SRT, AMG, M Sport and Alpina, Abarth, SVT, RS, Speed - these are the in-house nutters who hot-rod cars from, respectively, Dodge, Mercedes-Benz, BMW, Fiat, Ford, Audi and Mazda. But Polestar? R-Design? If you know them as Volvo’s skunkworks, you’re a motorhead.
At least in America, the words “Volvo” and “racing” usually don’t appear together unless they’re connected by a negative. As when your mother or spouse hands you the keys and says, “Now don’t you race my Volvo!” As if you could. They’re smooth, lovely cars that can be driven fast, but not hard, if you get my drift. Until now, that is. This C30 T5 Polestar R-Design is a speed sled worthy of any of the better-known performance shops.
Polestar is Volvo’s racing partner. Currently, the group specializes in heavily fortifying S60s to do battle on the madhouse World Touring Car circuits. (Everywhere but here in the US, or we’d know about Volvo race cars.) Polestar also can reprogram Volvo’s turbocharged passenger-car engines to deliver more power without trashing the factory warranties. R-Design, on the other hand, goes through certain Volvos’ suspension and steering to amp up their response, and then applies subtle cosmetic clues to make sure we understand that some spice has been added to the Swedish meatballs.
Taken together, these steroidal upgrades transform “nice” cars into cars you might not loan your teenager. There’s no better example than this cheerfully wicked C30. The five-spoke alloy wheels shod with beefy Pirelli P Zero tires are the first indication that something is different. Then there are the Botoxed fender flares and rocker panels, the deep front-end valance, and a ground-effects panel at the rear that shows off the fat dual exhausts. And finally the blue “Polestar” badge on the deck lid. Aha! This handsome little wagon has been to the gym! And check out that cool interior!

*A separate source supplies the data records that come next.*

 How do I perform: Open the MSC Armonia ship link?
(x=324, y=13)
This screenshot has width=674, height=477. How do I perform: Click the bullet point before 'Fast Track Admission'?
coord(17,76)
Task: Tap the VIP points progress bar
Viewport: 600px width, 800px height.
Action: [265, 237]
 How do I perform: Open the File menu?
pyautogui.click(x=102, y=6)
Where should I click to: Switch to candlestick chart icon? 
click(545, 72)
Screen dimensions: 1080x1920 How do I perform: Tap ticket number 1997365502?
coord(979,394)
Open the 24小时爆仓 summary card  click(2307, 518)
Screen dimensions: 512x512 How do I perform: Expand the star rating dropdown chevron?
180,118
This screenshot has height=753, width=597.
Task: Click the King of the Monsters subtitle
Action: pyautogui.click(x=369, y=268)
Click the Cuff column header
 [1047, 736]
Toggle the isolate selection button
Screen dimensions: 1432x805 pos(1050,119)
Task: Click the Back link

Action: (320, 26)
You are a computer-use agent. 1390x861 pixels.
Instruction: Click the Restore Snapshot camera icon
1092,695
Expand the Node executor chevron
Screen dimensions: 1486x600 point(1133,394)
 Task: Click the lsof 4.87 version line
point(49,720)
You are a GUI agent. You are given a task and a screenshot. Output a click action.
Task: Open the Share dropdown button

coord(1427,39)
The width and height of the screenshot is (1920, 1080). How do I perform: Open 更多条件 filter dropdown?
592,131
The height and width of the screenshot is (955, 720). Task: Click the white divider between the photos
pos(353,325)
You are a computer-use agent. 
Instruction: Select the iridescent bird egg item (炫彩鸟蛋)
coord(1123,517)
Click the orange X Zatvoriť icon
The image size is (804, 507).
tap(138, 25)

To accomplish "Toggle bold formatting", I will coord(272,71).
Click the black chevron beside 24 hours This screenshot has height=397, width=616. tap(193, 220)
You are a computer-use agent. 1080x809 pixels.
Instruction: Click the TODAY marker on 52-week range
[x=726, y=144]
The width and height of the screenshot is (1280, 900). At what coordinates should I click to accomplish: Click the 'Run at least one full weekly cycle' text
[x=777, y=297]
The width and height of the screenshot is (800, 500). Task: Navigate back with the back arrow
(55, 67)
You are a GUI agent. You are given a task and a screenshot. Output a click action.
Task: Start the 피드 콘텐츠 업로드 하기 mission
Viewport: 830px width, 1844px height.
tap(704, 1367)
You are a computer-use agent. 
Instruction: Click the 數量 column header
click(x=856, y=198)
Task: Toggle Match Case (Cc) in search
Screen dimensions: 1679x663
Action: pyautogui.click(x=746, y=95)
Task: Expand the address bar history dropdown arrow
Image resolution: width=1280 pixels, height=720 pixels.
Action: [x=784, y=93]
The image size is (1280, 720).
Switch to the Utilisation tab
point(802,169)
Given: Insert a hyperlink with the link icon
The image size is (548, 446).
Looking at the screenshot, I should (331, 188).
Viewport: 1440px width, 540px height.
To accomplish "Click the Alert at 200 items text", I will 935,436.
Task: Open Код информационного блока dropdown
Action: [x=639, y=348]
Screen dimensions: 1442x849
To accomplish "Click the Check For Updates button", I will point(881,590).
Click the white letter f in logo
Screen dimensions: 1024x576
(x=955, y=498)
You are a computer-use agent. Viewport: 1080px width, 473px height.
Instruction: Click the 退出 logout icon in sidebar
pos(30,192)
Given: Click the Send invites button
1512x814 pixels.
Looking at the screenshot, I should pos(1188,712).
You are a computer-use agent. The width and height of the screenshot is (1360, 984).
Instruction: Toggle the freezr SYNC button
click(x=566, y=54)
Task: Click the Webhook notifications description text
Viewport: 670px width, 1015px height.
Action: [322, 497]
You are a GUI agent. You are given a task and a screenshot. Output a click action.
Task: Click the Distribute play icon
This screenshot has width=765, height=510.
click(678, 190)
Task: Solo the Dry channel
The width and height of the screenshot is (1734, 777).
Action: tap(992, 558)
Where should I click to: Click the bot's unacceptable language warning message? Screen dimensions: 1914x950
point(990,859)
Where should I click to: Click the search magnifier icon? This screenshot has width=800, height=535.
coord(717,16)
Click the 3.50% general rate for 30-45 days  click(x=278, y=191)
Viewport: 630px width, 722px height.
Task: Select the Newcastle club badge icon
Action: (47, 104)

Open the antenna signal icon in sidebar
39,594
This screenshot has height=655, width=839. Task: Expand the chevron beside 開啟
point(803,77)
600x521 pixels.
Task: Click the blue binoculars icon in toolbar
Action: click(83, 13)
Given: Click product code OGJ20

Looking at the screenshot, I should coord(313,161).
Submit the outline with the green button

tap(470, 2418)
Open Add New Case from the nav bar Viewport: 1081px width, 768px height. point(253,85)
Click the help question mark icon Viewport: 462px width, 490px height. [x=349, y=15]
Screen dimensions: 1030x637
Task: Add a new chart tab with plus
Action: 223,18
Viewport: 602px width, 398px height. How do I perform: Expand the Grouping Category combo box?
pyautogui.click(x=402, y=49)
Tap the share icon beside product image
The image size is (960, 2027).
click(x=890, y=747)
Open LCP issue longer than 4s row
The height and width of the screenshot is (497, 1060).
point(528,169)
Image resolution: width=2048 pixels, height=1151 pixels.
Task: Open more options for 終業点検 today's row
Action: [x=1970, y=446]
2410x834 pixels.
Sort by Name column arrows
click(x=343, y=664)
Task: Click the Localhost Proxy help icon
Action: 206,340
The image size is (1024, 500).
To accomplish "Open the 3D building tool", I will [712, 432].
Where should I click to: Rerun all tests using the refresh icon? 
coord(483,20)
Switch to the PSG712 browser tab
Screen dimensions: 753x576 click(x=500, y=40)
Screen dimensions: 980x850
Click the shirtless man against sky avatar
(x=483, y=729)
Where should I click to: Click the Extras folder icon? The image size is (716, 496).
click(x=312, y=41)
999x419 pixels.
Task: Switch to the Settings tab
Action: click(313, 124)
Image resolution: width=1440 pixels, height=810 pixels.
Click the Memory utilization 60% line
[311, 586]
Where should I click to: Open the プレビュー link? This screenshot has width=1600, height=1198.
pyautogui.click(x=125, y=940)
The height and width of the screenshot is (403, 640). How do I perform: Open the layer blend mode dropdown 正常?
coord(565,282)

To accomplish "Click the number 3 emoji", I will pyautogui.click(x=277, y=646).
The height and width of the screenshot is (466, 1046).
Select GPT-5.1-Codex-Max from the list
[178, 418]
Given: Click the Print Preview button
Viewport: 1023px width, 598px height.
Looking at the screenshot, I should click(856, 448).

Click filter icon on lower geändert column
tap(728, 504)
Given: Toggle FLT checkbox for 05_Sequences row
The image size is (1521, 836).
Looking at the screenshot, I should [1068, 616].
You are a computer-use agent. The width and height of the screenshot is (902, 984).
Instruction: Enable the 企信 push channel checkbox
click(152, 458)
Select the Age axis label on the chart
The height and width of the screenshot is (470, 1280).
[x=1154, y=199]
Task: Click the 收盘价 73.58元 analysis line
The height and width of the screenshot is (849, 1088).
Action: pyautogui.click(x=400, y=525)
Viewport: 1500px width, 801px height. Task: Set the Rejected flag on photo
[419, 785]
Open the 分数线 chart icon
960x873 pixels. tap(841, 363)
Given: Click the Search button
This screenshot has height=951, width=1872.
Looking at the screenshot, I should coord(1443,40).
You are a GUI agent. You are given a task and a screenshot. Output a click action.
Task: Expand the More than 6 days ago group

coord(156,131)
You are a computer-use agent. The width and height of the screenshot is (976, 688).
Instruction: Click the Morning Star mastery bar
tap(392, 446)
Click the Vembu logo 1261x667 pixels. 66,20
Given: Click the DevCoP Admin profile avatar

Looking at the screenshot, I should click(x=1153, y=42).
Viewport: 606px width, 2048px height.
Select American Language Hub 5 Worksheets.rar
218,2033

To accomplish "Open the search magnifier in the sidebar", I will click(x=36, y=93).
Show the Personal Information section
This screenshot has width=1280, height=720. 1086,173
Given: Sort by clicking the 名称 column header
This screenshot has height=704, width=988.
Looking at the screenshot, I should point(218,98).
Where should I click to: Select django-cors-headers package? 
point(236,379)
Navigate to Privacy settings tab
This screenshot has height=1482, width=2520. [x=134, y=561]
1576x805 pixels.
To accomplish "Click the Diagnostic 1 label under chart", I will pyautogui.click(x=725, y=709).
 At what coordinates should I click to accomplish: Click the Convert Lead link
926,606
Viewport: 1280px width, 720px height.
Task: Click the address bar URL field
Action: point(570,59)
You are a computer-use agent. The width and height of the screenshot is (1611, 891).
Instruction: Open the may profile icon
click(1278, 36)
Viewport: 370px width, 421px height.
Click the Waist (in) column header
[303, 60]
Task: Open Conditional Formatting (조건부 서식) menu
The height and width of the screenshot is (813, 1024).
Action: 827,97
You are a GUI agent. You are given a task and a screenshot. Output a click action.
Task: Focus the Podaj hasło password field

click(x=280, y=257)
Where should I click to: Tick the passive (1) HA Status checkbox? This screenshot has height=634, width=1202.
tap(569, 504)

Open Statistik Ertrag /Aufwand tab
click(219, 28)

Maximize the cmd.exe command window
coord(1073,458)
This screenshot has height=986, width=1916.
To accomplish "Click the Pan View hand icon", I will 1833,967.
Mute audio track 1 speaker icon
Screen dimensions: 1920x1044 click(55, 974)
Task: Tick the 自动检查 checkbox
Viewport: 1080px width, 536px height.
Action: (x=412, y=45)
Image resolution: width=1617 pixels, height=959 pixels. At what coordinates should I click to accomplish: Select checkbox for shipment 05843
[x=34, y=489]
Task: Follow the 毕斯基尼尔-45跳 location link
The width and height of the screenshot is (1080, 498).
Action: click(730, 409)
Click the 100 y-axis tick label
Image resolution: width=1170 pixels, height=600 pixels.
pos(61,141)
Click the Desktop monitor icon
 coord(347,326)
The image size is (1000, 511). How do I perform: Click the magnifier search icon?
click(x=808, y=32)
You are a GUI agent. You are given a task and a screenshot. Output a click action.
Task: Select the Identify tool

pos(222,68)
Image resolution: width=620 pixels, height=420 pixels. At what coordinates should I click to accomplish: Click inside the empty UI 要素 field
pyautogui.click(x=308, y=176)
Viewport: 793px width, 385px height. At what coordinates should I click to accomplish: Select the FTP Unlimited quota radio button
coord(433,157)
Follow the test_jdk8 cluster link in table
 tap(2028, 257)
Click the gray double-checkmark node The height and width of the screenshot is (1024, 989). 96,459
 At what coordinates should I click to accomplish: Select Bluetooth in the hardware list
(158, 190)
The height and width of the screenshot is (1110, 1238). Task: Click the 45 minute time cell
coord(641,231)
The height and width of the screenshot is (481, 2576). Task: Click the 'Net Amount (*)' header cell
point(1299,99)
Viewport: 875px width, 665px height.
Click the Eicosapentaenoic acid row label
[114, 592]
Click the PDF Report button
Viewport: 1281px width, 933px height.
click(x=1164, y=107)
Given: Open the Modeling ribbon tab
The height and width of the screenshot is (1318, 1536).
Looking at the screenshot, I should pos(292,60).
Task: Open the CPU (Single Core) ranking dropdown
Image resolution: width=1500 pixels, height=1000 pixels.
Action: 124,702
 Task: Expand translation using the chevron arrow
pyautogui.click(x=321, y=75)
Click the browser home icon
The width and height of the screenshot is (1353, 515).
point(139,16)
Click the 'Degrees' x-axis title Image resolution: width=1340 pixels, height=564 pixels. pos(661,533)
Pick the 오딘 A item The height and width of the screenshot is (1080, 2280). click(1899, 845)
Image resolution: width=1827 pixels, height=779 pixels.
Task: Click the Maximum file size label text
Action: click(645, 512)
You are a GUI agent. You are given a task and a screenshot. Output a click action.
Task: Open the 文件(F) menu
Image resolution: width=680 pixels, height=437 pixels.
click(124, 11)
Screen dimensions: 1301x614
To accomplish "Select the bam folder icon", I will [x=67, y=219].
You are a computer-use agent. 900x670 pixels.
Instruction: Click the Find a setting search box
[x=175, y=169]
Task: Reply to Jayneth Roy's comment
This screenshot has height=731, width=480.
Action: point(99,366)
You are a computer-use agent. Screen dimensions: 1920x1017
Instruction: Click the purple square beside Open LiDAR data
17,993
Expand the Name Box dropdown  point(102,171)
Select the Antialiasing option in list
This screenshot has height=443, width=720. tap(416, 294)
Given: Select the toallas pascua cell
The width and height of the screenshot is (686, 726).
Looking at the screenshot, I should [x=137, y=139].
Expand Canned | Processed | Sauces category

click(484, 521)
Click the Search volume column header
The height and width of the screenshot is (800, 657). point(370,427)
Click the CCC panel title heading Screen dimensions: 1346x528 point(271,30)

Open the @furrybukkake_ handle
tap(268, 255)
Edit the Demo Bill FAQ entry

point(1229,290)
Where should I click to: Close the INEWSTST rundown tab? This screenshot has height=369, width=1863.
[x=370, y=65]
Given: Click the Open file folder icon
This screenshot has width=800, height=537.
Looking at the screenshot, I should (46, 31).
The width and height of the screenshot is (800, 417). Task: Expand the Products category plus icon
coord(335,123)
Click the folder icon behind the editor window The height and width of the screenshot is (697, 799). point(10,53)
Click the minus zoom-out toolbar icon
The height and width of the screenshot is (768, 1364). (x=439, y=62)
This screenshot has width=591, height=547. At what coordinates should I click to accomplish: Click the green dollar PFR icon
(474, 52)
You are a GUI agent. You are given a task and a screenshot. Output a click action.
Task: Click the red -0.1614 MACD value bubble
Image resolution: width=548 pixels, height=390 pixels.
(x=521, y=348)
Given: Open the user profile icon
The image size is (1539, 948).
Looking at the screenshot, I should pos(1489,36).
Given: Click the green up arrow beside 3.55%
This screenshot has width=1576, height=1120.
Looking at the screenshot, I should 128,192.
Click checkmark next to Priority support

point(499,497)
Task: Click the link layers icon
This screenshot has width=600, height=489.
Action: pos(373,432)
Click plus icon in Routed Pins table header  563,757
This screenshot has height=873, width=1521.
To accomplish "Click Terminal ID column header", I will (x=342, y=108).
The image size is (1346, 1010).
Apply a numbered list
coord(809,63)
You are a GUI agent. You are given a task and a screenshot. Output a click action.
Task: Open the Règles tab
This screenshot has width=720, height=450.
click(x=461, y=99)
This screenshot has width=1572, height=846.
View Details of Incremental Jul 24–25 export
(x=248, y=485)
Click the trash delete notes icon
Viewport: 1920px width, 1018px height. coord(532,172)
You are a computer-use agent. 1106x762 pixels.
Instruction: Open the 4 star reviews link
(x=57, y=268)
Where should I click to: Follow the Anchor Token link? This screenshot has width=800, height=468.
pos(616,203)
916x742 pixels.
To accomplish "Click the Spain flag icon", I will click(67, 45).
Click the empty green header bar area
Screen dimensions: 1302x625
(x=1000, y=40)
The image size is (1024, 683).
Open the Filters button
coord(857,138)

With its glass liftgate, coupe doors, four bucket seats and semi-graceful styling, the C30 evokes one of the iconic Volvos of the Victorian era, the 1972 P1800ES shooting brake. As interesting as that car was, it was bog slow. But not the C30. Although 227 horsepower and 236 torques don’t sound like much, they can motivate a small, agile and relatively light vehicle quite briskly. The Polestar power comes on near-instantly and gets routed to the front wheels through a manual 6-speed gearbox that’s light but precise in operation. Volvo has learned how to minimize torque steer, so full-throttle bursts don’t throw the car off into the puckerbrush. The R-Design suspension has stiffer springs and shock absorbers, and the steering has been quickened. The ride is taut but not bone-breaking, and the car can change direction like a jackrabbit.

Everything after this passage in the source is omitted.